CHALLENGE →
Copy the records word for word, from the first line through the line containing "point(1194,516)", both ends included.

▽

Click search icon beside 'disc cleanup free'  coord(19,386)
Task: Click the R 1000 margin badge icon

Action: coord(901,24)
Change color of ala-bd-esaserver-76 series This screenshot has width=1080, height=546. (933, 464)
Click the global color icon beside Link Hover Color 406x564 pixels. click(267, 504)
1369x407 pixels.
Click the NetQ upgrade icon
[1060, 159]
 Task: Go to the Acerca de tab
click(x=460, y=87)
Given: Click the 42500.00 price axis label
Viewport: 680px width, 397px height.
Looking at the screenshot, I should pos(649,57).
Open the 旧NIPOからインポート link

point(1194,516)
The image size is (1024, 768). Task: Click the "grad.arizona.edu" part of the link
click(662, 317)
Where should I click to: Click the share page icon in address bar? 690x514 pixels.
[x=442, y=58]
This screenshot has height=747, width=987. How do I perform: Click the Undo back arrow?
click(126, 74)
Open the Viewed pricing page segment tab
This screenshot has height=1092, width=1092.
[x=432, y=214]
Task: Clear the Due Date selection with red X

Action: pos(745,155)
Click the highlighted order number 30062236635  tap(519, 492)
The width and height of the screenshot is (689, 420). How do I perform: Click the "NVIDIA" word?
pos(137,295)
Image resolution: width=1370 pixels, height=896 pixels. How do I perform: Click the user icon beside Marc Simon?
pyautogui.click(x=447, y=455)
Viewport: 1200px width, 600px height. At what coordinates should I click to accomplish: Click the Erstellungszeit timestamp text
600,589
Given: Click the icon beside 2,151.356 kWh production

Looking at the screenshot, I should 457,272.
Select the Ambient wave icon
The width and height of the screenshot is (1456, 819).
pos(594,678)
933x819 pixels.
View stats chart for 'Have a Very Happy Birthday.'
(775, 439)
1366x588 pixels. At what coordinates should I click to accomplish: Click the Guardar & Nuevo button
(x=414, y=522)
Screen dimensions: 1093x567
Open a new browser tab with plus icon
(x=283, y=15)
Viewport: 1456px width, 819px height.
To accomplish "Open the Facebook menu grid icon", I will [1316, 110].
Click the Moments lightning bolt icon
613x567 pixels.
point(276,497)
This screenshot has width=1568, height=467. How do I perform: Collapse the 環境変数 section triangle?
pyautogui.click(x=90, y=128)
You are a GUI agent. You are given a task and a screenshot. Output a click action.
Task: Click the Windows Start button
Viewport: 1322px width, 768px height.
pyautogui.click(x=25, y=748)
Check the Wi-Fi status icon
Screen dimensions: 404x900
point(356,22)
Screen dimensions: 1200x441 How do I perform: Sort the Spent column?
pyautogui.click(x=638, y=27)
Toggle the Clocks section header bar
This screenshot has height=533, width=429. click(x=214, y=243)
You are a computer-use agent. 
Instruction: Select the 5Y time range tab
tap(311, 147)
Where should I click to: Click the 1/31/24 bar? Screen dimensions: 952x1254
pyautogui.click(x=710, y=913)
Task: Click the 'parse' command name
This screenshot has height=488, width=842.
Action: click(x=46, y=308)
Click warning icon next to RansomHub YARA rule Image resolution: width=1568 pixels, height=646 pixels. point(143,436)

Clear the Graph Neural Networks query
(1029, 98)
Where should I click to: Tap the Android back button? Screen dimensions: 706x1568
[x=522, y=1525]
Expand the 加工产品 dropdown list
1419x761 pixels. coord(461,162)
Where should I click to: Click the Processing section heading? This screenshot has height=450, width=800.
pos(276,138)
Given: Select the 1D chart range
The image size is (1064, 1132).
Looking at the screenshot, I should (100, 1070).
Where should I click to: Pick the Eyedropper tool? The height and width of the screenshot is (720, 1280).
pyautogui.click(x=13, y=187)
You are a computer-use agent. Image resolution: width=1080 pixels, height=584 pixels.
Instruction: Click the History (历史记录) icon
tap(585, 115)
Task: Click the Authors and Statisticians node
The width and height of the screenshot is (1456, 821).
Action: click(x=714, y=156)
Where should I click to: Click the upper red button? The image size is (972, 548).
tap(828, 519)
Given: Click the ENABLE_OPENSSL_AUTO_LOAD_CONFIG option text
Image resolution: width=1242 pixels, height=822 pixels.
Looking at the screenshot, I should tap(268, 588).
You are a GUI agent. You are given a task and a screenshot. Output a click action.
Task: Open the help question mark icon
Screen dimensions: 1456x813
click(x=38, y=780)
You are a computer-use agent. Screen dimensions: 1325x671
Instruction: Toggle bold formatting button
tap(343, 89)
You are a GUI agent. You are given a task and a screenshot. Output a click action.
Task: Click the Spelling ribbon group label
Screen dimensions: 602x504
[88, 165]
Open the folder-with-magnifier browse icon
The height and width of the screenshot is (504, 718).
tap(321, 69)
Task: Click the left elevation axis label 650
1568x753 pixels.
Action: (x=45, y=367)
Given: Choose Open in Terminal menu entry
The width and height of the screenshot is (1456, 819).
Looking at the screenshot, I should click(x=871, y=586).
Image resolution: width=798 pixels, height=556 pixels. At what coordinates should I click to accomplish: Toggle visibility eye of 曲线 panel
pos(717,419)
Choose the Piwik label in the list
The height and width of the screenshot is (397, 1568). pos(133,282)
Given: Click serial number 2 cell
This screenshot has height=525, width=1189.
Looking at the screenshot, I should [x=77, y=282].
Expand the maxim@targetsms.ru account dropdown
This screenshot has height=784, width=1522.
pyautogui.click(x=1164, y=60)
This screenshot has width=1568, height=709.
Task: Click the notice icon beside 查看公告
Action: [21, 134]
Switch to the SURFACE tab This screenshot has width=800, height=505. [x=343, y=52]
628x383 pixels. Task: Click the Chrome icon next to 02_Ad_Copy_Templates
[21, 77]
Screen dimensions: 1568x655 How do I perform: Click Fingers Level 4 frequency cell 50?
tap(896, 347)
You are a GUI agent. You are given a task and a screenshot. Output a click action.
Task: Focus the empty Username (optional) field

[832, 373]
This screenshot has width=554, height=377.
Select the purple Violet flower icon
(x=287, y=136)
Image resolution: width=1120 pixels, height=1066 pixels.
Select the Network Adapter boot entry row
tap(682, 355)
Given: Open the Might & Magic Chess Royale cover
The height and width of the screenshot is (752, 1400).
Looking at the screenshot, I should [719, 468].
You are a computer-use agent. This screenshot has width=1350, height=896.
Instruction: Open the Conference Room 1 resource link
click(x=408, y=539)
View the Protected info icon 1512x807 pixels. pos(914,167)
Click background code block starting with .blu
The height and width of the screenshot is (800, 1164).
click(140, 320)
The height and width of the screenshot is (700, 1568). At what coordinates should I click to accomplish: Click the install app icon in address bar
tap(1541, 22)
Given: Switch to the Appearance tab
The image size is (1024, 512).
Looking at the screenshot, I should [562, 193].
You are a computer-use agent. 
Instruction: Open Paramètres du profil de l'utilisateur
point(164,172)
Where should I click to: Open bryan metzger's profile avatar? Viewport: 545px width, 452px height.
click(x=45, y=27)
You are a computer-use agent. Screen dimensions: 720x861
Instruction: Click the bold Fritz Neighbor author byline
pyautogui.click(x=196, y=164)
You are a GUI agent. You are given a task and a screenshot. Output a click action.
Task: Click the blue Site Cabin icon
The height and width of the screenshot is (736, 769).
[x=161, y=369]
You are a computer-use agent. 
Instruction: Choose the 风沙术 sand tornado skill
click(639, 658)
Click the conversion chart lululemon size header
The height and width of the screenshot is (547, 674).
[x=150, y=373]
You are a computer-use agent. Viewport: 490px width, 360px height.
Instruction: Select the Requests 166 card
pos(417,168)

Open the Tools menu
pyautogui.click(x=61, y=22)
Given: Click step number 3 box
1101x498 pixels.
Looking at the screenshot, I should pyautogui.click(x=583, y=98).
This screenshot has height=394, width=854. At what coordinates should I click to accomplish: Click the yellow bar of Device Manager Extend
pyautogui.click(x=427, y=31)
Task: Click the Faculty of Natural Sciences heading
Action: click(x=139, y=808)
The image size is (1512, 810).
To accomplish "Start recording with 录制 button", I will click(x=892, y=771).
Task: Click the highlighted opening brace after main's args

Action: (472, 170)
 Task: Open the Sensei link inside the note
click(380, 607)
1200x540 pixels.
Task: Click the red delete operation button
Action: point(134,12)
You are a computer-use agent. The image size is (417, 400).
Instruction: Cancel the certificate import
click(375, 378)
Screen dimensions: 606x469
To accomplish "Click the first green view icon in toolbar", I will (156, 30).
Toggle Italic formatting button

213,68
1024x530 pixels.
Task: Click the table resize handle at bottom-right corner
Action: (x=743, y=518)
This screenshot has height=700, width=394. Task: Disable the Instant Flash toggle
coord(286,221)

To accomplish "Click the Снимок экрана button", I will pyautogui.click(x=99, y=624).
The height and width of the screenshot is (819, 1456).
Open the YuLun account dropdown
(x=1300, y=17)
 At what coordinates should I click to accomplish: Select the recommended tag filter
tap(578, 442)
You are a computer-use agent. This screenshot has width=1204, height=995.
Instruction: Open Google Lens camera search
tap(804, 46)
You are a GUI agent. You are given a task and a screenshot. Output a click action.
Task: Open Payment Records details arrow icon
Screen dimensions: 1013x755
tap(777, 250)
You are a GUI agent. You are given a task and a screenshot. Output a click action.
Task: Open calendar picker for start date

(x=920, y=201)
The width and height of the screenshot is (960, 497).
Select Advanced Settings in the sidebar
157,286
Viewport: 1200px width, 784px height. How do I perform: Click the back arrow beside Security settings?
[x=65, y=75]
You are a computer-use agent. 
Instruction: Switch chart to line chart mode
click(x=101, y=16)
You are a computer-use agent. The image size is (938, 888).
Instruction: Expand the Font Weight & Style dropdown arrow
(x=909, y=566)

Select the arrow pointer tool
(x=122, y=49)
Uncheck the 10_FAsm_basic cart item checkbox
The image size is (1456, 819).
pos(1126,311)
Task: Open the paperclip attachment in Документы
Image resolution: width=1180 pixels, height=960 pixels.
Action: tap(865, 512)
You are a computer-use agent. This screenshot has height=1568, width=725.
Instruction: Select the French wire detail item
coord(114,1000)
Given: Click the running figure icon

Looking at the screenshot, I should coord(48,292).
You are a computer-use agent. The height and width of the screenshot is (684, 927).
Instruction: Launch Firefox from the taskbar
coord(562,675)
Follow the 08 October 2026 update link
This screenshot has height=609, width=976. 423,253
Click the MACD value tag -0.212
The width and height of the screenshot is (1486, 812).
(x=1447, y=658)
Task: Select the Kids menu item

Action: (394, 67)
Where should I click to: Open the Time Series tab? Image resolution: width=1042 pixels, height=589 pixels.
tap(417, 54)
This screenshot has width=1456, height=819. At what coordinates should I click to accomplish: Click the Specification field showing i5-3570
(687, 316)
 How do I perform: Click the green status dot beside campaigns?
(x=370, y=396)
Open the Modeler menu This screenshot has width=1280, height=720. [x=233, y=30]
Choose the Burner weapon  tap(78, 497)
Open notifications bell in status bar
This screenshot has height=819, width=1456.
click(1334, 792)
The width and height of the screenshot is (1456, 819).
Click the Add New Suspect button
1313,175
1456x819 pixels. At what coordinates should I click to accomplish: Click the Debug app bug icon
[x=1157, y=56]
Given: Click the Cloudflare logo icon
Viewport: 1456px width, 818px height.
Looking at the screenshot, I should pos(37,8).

△

TASK RESULT →
Click search icon beside 'disc cleanup free'  coord(19,386)
Task: Click the R 1000 margin badge icon

Action: coord(901,24)
Change color of ala-bd-esaserver-76 series This screenshot has width=1080, height=546. (933, 464)
Click the global color icon beside Link Hover Color 406x564 pixels. click(267, 504)
1369x407 pixels.
Click the NetQ upgrade icon
[1060, 159]
 Task: Go to the Acerca de tab
click(x=460, y=87)
Given: Click the 42500.00 price axis label
Viewport: 680px width, 397px height.
Looking at the screenshot, I should pos(649,57).
Open the 旧NIPOからインポート link

point(1194,516)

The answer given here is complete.